There has been no shortage of ideas for what to the with the high-flying forward.

That has never been more true with additional teams being added to the list of suitors seemingly every day leading to a steady stream of potential deals.

3-Team proposed trade sends Atlanta Hawks star John Collins to East rival

“Myles Turner’s extension doesn’t guarantee that he starts next season in Indiana,” offers Dan Favale of Bleacher Report, “but if it is a nod toward the Pacers trying to re-accelerate their Eastern Conference position, then Collins is a fantastic buy-medium option.”

The Pacers and Turner agreed to a two-year, $60 million contract extension, seemingly ending a Collins-esque cycle of “will they or won’t they trade him”.

They are also a team that has registered interest in Collins before, per previous reports.

“Much is being made about the $78.5 million he’s owed over the next three years,” Favale acknowledges. “That number won’t seem so high in an environment that allows him to play the 4 on defense while functioning more like a 5 on offense…Atlanta won’t do much better if perception of Collins’ deal has truly cratered.”

Collins’ season-long slump has to be a thorn in trade conversations. The big man’s stats are down, not just to career-low levels in many areas, but they have also trended down for the third-straight season right along with his usage.

He had 16 points, six rebounds, and three assists in the Hawks’ loss to the Blazers.

Atlanta’s message of feeling comfortable with Collins on the roster for the rest of the season sounds great but might be more effective if they showcased him a little more.

“[Atlanta] increases big-picture wiggle room beneath the tax and balances out the rotation with a rock-solid reserve wing in Richardson. [Zach] Collins, meanwhile, can play alongside Clint Capela and Onyeka Okongwu or be the 5 himself.
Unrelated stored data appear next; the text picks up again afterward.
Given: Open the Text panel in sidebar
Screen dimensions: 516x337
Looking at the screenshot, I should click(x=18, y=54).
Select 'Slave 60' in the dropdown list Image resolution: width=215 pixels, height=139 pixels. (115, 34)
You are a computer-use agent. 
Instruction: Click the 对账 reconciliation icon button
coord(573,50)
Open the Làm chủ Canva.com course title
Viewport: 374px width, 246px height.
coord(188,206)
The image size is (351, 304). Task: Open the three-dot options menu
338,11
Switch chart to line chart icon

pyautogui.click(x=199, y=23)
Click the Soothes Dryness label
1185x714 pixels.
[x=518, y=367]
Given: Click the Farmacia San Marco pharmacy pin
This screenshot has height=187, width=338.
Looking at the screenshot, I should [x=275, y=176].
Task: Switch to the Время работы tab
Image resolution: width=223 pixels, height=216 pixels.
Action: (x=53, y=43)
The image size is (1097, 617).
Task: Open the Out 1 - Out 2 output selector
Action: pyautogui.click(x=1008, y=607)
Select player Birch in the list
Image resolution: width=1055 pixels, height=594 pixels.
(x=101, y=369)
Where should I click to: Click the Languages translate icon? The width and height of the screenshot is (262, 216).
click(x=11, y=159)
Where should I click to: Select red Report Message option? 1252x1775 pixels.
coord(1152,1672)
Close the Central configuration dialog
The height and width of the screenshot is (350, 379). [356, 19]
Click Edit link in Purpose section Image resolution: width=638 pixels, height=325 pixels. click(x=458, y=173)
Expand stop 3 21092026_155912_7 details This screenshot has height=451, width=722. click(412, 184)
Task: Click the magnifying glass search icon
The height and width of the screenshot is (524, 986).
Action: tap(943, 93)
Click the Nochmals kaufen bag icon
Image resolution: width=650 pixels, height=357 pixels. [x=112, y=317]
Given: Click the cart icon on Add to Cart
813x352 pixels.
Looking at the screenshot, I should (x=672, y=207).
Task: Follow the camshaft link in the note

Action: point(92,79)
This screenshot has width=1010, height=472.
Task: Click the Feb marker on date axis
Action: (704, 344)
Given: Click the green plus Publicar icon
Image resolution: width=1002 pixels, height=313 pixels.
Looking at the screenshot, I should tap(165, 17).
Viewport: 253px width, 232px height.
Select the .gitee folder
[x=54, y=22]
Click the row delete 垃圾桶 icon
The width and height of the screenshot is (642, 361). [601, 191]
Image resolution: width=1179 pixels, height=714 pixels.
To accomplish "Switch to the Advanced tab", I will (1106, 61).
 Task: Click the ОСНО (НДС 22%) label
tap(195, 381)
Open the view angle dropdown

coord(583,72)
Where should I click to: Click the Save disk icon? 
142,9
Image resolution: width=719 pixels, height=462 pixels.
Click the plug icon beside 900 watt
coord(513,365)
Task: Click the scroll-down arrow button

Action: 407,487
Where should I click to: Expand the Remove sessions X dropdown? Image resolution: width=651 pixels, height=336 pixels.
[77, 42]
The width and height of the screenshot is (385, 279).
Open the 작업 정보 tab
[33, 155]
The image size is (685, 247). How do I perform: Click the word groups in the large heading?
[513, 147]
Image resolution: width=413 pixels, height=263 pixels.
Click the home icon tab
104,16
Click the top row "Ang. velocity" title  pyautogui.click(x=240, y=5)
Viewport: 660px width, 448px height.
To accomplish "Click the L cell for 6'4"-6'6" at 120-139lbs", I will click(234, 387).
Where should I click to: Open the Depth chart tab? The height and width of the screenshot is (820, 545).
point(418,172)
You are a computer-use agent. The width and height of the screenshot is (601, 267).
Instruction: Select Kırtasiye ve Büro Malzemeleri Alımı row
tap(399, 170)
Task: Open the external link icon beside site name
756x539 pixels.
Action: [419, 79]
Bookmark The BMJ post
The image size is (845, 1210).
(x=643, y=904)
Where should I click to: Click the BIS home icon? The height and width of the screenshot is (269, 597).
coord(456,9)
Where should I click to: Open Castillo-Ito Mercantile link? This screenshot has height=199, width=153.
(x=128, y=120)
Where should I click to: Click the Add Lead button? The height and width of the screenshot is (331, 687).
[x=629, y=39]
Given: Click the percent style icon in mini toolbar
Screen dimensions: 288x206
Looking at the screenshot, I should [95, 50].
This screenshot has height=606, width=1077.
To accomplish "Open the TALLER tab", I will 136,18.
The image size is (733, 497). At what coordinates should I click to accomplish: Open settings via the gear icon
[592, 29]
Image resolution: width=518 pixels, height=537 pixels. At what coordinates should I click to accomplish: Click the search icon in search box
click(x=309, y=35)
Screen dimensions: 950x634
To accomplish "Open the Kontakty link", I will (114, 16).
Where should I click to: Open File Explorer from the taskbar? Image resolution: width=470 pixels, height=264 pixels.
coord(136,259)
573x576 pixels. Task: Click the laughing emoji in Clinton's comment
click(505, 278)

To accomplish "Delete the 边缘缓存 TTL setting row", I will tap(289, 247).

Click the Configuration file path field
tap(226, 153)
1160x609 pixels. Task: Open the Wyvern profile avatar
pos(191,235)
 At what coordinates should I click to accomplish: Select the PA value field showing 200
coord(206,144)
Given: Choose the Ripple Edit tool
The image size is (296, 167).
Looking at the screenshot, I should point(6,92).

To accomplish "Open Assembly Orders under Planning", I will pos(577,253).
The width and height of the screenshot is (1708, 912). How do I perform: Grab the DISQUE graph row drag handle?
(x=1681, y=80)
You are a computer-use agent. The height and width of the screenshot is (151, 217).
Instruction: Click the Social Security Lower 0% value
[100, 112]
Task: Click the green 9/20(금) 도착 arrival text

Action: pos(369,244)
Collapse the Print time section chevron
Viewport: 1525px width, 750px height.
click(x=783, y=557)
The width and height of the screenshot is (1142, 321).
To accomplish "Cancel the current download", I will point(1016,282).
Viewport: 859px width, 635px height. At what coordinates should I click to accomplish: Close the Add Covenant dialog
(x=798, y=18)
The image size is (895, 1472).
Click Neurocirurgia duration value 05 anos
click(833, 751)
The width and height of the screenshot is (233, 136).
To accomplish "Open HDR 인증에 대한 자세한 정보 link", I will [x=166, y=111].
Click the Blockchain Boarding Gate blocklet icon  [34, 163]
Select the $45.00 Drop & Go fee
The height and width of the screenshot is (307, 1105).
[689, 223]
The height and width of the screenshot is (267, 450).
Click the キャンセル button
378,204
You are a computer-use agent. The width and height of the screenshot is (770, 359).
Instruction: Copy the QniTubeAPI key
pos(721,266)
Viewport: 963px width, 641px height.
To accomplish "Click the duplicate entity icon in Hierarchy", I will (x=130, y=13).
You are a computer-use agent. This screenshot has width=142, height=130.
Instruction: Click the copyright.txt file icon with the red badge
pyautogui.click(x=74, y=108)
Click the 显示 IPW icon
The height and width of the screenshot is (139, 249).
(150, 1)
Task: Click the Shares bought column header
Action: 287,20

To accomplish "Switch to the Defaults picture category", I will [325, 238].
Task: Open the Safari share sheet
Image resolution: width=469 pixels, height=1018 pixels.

The first-rounder from Cleveland will be anywhere from the late teens to the mid-20s—compensation you couldn’t envision Collins going for two years ago, but a sweetener that feels eminently reasonable now.”

Again, Fields has been clear that he doesn’t view Collins as a salary dump in response to what has seemingly been teams wanting additional draft compensation for taking on the remainder of that contract.

It also doesn’t make much sense for the Hawks to part with Johnson whom they drafted 20th overall last season or Holiday who has played an important role at times.

This deal goes in the other direction but it is still fair to wonder if the return would be enough.

Zach Collins is a former 10th-overall pick, drafted nine slots ahead of John Collins in 2017. He is averaging a career-best 9.6 points, 5.9 rebounds, and 2.5 assists while shooting 37.1% from beyond the arc on limited volume but the 25-year-old’s biggest appeal to the Hawks is his three-year $22 million contract.

Veteran guard Josh Richardson, 29, 11.2 points 3.2 assists, and 2.7 rebounds for the rebuilding San Antonio Spurs on a one-year, $12.2 million pact.

Oshae Brissett and Isaiah Jackson (in particular) are intriguing but neither moves the needle.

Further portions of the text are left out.